• _Task item_
Reproduce the entries exactly, beginning with the line containing "Task: Open the United States country dropdown" and ending with their last line, both included.

[[ Input material open ]]

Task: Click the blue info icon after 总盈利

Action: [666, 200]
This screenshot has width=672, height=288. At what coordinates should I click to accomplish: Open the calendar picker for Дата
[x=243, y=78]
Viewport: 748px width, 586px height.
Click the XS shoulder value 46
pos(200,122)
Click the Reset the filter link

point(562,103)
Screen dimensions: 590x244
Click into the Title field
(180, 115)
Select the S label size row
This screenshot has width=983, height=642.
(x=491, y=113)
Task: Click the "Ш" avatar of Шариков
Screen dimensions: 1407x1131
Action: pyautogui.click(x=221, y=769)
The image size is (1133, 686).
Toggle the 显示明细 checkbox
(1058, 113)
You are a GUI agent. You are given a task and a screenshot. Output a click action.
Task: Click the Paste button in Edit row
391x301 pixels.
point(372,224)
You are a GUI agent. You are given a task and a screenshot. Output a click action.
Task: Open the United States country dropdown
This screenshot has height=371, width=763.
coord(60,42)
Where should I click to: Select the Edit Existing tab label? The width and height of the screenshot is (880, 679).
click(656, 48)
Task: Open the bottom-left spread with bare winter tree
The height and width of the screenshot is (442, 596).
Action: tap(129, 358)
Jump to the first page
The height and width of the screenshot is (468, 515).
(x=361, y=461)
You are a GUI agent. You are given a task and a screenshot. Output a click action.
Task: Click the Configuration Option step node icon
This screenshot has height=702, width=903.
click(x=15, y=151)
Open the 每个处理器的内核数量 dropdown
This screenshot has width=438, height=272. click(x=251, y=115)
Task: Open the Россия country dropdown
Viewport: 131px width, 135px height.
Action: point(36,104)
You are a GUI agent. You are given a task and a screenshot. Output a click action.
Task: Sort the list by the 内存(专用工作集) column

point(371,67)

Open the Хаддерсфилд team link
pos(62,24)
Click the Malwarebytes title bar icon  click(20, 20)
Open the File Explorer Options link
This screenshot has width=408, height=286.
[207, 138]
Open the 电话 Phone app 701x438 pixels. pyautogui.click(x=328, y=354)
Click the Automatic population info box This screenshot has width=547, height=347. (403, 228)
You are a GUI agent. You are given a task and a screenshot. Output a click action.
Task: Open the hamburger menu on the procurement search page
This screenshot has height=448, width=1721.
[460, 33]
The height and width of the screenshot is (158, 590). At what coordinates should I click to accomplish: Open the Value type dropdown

[[ Input material closed ]]

• _Output below_
Task: Open the United States country dropdown
This screenshot has height=371, width=763.
coord(60,42)
Where should I click to: Select the Edit Existing tab label? The width and height of the screenshot is (880, 679).
click(656, 48)
Task: Open the bottom-left spread with bare winter tree
The height and width of the screenshot is (442, 596).
Action: tap(129, 358)
Jump to the first page
The height and width of the screenshot is (468, 515).
(x=361, y=461)
You are a GUI agent. You are given a task and a screenshot. Output a click action.
Task: Click the Configuration Option step node icon
This screenshot has height=702, width=903.
click(x=15, y=151)
Open the 每个处理器的内核数量 dropdown
This screenshot has width=438, height=272. click(x=251, y=115)
Task: Open the Россия country dropdown
Viewport: 131px width, 135px height.
Action: point(36,104)
You are a GUI agent. You are given a task and a screenshot. Output a click action.
Task: Sort the list by the 内存(专用工作集) column

point(371,67)

Open the Хаддерсфилд team link
pos(62,24)
Click the Malwarebytes title bar icon  click(20, 20)
Open the File Explorer Options link
This screenshot has width=408, height=286.
[207, 138]
Open the 电话 Phone app 701x438 pixels. pyautogui.click(x=328, y=354)
Click the Automatic population info box This screenshot has width=547, height=347. (403, 228)
You are a GUI agent. You are given a task and a screenshot. Output a click action.
Task: Open the hamburger menu on the procurement search page
This screenshot has height=448, width=1721.
[460, 33]
The height and width of the screenshot is (158, 590). At what coordinates should I click to accomplish: Open the Value type dropdown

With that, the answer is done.